#### Job:
Render the material below as a two-column CSV with the columns instruction and response, with one row per entry holding its text and its answer, each in a single quoted field with line breaks replaced by spaces. Cover only everything from the start of the material down to and including the line containing "Looking at the screenshot, I should 599,12.".

** Begin Material provided **

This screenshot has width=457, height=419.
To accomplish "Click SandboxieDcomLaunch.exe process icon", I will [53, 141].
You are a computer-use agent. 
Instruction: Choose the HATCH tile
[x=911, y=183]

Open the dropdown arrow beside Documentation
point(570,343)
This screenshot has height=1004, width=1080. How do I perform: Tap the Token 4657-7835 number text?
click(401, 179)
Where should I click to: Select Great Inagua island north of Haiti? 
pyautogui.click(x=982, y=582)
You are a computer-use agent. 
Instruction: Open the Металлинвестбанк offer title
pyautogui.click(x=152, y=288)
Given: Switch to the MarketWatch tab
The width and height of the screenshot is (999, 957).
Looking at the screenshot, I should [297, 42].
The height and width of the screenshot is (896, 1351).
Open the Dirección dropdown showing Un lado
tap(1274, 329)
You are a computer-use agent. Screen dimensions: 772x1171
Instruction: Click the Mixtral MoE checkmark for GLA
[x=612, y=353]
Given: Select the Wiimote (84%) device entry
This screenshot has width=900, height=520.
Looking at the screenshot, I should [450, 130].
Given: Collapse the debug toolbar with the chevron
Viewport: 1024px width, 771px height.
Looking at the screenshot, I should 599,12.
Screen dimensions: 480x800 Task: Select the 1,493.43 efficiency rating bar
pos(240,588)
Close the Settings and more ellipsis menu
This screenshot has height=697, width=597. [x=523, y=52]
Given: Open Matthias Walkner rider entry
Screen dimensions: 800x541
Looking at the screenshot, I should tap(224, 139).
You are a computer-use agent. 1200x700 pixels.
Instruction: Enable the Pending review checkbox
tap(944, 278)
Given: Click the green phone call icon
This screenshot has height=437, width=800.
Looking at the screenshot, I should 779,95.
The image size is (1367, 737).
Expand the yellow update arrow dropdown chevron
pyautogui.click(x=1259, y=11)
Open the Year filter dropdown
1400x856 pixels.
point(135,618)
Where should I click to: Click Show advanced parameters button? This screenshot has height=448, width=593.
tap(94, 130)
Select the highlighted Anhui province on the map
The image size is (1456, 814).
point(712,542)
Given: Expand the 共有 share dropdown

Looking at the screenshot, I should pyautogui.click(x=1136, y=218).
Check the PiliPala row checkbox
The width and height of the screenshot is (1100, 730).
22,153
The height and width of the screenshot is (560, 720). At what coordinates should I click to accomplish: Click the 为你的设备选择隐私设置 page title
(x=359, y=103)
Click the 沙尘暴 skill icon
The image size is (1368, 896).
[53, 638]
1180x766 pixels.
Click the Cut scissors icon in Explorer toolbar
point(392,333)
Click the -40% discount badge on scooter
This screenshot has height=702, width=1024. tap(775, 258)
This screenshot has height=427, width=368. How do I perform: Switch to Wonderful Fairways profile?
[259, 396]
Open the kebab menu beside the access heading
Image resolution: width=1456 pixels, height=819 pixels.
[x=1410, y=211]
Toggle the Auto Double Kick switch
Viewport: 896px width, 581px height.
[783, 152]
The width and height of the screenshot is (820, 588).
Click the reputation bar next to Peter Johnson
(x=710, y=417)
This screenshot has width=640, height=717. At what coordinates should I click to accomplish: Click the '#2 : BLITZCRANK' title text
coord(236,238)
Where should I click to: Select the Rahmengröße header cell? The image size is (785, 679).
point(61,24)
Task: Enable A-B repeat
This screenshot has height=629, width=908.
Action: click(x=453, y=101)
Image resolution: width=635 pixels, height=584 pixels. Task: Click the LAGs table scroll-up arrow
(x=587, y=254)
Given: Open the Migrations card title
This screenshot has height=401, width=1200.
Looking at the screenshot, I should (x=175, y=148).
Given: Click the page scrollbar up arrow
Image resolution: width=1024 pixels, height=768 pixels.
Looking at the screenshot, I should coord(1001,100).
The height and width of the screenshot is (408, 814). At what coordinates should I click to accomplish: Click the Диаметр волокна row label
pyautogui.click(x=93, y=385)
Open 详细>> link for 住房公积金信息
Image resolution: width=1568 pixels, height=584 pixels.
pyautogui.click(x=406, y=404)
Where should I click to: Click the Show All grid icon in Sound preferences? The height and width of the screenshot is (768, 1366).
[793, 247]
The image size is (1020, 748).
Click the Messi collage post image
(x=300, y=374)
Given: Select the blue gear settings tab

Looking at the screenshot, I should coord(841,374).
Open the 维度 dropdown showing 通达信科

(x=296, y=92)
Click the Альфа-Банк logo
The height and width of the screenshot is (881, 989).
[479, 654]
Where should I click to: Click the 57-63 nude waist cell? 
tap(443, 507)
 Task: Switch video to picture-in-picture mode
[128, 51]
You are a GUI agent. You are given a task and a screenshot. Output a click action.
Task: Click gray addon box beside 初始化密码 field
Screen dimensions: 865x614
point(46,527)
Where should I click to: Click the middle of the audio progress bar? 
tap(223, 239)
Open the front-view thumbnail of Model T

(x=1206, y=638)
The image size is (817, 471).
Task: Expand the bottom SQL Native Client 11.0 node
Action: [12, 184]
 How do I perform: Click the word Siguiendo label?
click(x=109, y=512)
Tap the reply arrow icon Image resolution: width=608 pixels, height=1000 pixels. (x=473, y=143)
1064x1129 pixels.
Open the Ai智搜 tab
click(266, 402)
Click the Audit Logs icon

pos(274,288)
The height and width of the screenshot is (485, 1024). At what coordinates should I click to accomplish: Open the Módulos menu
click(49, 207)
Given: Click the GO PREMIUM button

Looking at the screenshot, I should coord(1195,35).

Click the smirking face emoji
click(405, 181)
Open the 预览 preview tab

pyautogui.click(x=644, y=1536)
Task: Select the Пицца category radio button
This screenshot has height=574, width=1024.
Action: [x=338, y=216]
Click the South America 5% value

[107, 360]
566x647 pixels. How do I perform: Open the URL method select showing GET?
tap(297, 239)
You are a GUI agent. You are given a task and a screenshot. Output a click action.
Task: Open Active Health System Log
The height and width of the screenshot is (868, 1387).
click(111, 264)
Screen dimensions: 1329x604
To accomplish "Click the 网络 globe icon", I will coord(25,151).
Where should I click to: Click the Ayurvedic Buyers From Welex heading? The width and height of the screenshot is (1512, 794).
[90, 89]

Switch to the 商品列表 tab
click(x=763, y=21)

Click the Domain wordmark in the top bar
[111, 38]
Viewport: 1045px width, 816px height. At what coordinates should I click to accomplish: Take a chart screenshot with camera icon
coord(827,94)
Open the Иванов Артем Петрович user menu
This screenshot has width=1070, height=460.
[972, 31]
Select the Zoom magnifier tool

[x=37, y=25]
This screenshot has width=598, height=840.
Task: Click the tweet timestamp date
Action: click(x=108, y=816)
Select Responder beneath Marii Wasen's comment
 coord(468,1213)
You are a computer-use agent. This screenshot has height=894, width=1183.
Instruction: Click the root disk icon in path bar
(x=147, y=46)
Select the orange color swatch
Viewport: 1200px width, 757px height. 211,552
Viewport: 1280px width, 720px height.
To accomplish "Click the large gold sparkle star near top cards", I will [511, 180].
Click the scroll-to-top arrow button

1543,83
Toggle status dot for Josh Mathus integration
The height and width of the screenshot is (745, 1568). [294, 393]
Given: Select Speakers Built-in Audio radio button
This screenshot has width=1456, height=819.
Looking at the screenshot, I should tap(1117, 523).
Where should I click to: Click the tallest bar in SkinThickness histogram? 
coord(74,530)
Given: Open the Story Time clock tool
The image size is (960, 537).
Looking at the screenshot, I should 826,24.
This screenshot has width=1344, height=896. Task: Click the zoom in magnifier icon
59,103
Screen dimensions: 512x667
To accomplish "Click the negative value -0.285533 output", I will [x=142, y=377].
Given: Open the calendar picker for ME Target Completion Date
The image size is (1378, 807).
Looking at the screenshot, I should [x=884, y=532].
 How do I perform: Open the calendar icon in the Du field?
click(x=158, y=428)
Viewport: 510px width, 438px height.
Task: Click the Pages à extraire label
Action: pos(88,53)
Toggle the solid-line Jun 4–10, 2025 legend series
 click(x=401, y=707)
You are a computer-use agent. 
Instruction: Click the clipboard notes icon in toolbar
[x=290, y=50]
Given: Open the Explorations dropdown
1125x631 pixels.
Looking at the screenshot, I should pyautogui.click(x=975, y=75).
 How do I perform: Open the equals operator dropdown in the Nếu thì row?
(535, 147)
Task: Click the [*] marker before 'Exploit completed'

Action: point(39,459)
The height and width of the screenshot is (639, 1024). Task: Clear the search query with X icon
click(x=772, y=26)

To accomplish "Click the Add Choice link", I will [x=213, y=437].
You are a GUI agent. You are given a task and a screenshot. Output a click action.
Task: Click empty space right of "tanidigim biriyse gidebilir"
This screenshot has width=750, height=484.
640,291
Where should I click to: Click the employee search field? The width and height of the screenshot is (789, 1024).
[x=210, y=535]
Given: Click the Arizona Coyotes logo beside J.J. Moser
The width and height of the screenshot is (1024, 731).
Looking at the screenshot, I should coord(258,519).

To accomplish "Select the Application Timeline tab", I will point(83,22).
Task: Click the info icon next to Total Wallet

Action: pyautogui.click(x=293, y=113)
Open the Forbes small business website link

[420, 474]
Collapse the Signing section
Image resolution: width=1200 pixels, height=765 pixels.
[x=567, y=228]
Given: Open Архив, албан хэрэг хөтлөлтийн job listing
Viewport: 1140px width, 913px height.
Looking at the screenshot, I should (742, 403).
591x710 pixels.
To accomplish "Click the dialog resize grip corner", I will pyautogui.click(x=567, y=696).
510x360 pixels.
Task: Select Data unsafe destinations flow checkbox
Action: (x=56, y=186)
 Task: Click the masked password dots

** End Material provided **

#### The response:
instruction,response
"This screenshot has width=457, height=419. To accomplish ""Click SandboxieDcomLaunch.exe process icon"",","I will [53, 141]."
"You are a computer-use agent. Instruction: Choose the HATCH tile","[x=911, y=183]"
"Open the dropdown arrow beside Documentation","point(570,343)"
"This screenshot has height=1004, width=1080. How do I perform: Tap the Token 4657-7835 number text?","click(401, 179)"
"Where should I click to: Select Great Inagua island north of Haiti?","pyautogui.click(x=982, y=582)"
"You are a computer-use agent. Instruction: Open the Металлинвестбанк offer title","pyautogui.click(x=152, y=288)"
"Given: Switch to the MarketWatch tab The width and height of the screenshot is (999, 957).","Looking at the screenshot, I should [297, 42]."
"The height and width of the screenshot is (896, 1351). Open the Dirección dropdown showing Un lado","tap(1274, 329)"
"You are a computer-use agent. Screen dimensions: 772x1171 Instruction: Click the Mixtral MoE checkmark for GLA","[x=612, y=353]"
"Given: Select the Wiimote (84%) device entry This screenshot has width=900, height=520.","Looking at the screenshot, I should [450, 130]."
"Given: Collapse the debug toolbar with the chevron Viewport: 1024px width, 771px height.","Looking at the screenshot, I should 599,12."